Question

Consider a weak acid HX. If a $$0.10 M$$ solution of $$\mathrm{HX}$$ has a pH of 5.83 at $$25^{\circ} \mathrm{C},$$ what is $$\Delta G^{\circ}$$ for the acid's dissociation reaction at $$25^{\circ} \mathrm{C} ?$$

Answer

**step1 Calculate the Hydrogen Ion Concentration from pH**

The pH of a solution provides a measure of its acidity or alkalinity, and it is directly related to the concentration of hydrogen ions ($$H^+$$) in the solution. The formula linking pH and hydrogen ion concentration is given by:

$$pH = -\log_{10}[H^+]$$

To find the hydrogen ion concentration, we rearrange this formula as:

$$[H^+] = 10^{-pH}$$

Given that the pH of the HX solution is 5.83, we substitute this value into the formula:

$$[H^+] = 10^{-5.83}$$

Calculating this value gives us the equilibrium concentration of hydrogen ions:

$$[H^+] \approx 1.479 \times 10^{-6} \text{ M}$$

**step2 Determine the Acid Dissociation Constant ($$K_a$$)**

For a weak acid like HX, it partially dissociates in water according to the following equilibrium reaction:

$$HX(aq) \rightleftharpoons H^+(aq) + X^-(aq)$$

The acid dissociation constant, $$K_a$$, expresses the ratio of the concentrations of the products to the concentration of the reactant at equilibrium. The expression for $$K_a$$ is:

$$K_a = \frac{[H^+][X^-]}{[HX]}$$

At equilibrium, the concentration of $$H^+$$ is equal to the concentration of $$X^-$$ (both are formed from the dissociation of HX). The initial concentration of HX is 0.10 M, and the amount that dissociates is equal to $$[H^+]$$. Since $$[H^+]$$ is very small compared to the initial concentration of HX, we can approximate the equilibrium concentration of HX as its initial concentration.

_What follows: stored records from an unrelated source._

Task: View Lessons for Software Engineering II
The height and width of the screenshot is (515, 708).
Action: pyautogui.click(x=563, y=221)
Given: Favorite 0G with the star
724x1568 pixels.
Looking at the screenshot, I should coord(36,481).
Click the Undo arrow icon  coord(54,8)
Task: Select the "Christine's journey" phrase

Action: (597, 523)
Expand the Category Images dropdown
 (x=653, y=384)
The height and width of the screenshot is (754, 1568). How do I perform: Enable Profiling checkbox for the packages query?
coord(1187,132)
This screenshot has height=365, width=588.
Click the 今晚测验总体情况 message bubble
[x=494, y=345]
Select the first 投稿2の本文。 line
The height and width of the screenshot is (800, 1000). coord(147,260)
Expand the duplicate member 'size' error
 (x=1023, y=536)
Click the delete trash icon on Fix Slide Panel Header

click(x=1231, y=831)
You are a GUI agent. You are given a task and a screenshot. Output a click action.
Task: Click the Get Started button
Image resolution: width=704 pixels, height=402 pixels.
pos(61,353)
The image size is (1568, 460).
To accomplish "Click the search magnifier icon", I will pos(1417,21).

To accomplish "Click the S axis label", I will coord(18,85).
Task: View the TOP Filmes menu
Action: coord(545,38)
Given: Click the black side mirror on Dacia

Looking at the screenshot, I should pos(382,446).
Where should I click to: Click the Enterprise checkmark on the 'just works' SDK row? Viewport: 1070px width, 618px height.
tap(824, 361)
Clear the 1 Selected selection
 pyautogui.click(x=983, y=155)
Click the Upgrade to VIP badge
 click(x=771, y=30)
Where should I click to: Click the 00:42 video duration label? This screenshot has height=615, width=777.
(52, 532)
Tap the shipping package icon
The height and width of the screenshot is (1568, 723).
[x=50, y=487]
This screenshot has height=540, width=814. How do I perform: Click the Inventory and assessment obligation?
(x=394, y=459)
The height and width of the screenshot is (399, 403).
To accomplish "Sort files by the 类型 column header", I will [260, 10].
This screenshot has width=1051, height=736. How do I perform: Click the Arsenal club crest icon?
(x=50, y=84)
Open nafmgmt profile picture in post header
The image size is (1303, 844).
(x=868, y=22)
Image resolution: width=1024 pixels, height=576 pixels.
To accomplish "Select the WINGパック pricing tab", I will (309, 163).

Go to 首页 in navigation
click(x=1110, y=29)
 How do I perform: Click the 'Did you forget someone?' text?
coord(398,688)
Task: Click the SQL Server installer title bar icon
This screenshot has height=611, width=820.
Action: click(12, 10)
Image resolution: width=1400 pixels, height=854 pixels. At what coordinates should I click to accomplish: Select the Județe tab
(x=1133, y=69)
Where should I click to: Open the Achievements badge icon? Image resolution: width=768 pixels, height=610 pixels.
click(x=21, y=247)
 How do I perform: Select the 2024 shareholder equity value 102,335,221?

Using the equilibrium concentrations:

$$[H^+] = 1.479 \times 10^{-6} \text{ M}$$

$$[X^-] = 1.479 \times 10^{-6} \text{ M}$$

$$[HX] \approx 0.10 \text{ M} - 1.479 \times 10^{-6} \text{ M} \approx 0.10 \text{ M}$$

Substitute these values into the $$K_a$$ expression:

$$K_a = \frac{(1.479 \times 10^{-6})(1.479 \times 10^{-6})}{0.10}$$

Calculate the value of $$K_a$$:

$$K_a \approx 2.187 \times 10^{-11}$$

**step3 Calculate the Standard Gibbs Free Energy Change ($$\Delta G^{\circ}$$)**

The standard Gibbs free energy change ($$\Delta G^{\circ}$$) for a reaction is related to its equilibrium constant ($$K_a$$ for dissociation) by the following equation:

$$\Delta G^{\circ} = -RT \ln K_a$$

Where:

- $$R$$ is the ideal gas constant, which is $$8.314 \text{ J mol}^{-1} \text{ K}^{-1}$$.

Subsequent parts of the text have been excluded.